**AIM OF THE EXERCISE**
When the string "will" appears in a line of the records, show the whole line.

[Start of section]

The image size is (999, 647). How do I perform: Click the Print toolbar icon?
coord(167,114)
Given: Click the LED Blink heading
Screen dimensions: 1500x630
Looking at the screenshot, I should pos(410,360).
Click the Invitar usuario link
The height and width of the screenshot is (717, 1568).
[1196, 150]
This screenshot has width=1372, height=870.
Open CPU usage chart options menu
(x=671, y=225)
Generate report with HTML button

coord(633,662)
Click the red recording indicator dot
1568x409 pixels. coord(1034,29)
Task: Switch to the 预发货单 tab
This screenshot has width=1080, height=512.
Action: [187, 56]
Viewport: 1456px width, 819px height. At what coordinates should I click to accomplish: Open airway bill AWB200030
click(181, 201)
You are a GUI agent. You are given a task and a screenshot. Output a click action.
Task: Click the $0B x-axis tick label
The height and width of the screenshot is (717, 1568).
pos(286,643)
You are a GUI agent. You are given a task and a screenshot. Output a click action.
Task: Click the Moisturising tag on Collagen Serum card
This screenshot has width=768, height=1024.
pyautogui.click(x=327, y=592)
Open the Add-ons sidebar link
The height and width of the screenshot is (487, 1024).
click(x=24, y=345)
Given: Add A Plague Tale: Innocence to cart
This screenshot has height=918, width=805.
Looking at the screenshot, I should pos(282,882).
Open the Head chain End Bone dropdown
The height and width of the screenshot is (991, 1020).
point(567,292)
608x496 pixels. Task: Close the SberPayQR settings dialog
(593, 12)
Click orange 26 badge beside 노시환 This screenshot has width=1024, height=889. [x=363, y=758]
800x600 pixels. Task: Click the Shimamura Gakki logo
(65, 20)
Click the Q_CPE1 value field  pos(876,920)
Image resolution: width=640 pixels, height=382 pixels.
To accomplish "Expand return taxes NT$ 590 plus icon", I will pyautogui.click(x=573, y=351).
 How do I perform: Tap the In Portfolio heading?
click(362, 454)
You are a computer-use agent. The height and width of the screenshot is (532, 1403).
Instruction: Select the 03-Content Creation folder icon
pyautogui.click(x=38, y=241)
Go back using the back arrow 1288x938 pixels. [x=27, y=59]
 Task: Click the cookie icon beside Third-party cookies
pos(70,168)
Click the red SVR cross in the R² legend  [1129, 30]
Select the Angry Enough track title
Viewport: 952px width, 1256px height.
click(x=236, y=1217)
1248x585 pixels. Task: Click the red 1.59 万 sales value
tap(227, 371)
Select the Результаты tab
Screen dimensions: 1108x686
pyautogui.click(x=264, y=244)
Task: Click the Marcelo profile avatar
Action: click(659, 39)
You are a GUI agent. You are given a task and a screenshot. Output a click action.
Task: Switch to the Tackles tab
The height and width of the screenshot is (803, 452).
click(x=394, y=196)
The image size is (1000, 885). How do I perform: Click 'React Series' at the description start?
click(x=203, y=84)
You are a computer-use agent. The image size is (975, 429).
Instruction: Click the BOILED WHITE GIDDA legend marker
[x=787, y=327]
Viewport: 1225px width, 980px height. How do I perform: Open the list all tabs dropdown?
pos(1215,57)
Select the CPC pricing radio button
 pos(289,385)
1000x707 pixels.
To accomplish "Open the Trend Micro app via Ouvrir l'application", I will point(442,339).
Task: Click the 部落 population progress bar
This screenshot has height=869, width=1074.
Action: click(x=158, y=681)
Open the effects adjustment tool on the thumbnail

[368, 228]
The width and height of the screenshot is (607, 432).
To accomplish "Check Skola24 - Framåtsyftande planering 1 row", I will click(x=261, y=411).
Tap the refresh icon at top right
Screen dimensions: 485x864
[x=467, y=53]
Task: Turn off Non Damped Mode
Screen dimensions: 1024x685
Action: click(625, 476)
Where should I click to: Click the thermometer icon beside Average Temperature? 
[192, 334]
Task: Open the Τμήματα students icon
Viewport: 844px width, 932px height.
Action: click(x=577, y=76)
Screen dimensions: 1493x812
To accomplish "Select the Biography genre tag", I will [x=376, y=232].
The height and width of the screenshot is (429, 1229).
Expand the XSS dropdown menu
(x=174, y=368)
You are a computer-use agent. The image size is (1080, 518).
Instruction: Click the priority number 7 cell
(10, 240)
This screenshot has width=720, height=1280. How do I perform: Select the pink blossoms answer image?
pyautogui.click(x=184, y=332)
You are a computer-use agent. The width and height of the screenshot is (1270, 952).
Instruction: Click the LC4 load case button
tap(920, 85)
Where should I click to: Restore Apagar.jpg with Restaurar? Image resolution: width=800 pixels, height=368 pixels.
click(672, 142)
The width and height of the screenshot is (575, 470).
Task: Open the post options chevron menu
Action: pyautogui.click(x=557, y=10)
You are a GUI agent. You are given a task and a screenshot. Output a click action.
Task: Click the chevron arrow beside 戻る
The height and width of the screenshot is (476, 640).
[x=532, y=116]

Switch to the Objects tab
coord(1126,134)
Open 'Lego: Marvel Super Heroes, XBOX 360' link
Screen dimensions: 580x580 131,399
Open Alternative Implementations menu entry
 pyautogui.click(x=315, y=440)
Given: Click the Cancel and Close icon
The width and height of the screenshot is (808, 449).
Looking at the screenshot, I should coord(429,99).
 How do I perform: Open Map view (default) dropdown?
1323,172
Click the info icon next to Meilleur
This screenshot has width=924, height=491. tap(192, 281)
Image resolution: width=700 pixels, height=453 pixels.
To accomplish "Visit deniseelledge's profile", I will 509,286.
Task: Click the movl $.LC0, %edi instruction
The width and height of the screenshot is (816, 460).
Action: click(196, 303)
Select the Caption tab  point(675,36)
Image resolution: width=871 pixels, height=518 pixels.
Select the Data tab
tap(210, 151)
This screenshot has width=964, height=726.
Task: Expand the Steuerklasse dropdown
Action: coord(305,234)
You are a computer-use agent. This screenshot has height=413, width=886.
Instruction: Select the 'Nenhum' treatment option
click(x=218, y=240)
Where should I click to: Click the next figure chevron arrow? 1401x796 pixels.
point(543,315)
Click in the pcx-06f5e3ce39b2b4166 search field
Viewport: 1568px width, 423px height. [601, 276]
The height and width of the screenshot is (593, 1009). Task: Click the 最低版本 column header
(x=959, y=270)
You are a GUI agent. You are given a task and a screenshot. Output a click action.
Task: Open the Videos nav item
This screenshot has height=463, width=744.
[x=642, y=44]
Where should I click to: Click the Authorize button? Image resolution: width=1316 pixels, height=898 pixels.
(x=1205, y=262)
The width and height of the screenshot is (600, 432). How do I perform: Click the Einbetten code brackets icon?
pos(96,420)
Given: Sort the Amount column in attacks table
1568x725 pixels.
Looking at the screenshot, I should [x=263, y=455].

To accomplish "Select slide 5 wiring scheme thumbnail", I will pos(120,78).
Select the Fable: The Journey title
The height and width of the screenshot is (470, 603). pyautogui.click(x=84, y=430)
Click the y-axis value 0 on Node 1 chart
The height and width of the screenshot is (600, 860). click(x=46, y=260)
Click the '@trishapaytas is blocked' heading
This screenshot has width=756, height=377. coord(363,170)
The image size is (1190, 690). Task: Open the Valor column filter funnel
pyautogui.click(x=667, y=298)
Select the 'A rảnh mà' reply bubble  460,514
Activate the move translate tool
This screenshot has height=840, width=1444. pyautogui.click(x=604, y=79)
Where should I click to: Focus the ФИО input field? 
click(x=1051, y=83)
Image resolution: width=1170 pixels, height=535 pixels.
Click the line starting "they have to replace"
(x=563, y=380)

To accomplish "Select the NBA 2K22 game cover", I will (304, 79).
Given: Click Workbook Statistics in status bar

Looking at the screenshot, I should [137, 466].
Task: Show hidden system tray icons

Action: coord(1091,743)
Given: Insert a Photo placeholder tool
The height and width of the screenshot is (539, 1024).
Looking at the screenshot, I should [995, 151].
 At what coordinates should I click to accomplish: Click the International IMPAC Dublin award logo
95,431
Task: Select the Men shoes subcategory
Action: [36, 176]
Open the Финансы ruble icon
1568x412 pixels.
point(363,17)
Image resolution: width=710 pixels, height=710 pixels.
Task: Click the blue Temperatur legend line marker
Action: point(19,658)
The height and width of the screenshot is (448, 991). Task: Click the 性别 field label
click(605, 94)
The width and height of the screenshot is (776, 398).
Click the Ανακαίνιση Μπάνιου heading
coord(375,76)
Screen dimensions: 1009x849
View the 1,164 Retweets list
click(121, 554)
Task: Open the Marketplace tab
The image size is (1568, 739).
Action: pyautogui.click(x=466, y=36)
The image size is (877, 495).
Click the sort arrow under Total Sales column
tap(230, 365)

[End of section]

**ANSWER AREA**
To accomplish "Expand return taxes NT$ 590 plus icon", I will pyautogui.click(x=573, y=351).
To accomplish "Open the Trend Micro app via Ouvrir l'application", I will point(442,339).
To accomplish "Check Skola24 - Framåtsyftande planering 1 row", I will click(x=261, y=411).
To accomplish "Select the Biography genre tag", I will [x=376, y=232].
To accomplish "Visit deniseelledge's profile", I will 509,286.
To accomplish "Select slide 5 wiring scheme thumbnail", I will pos(120,78).
To accomplish "Select the NBA 2K22 game cover", I will (304, 79).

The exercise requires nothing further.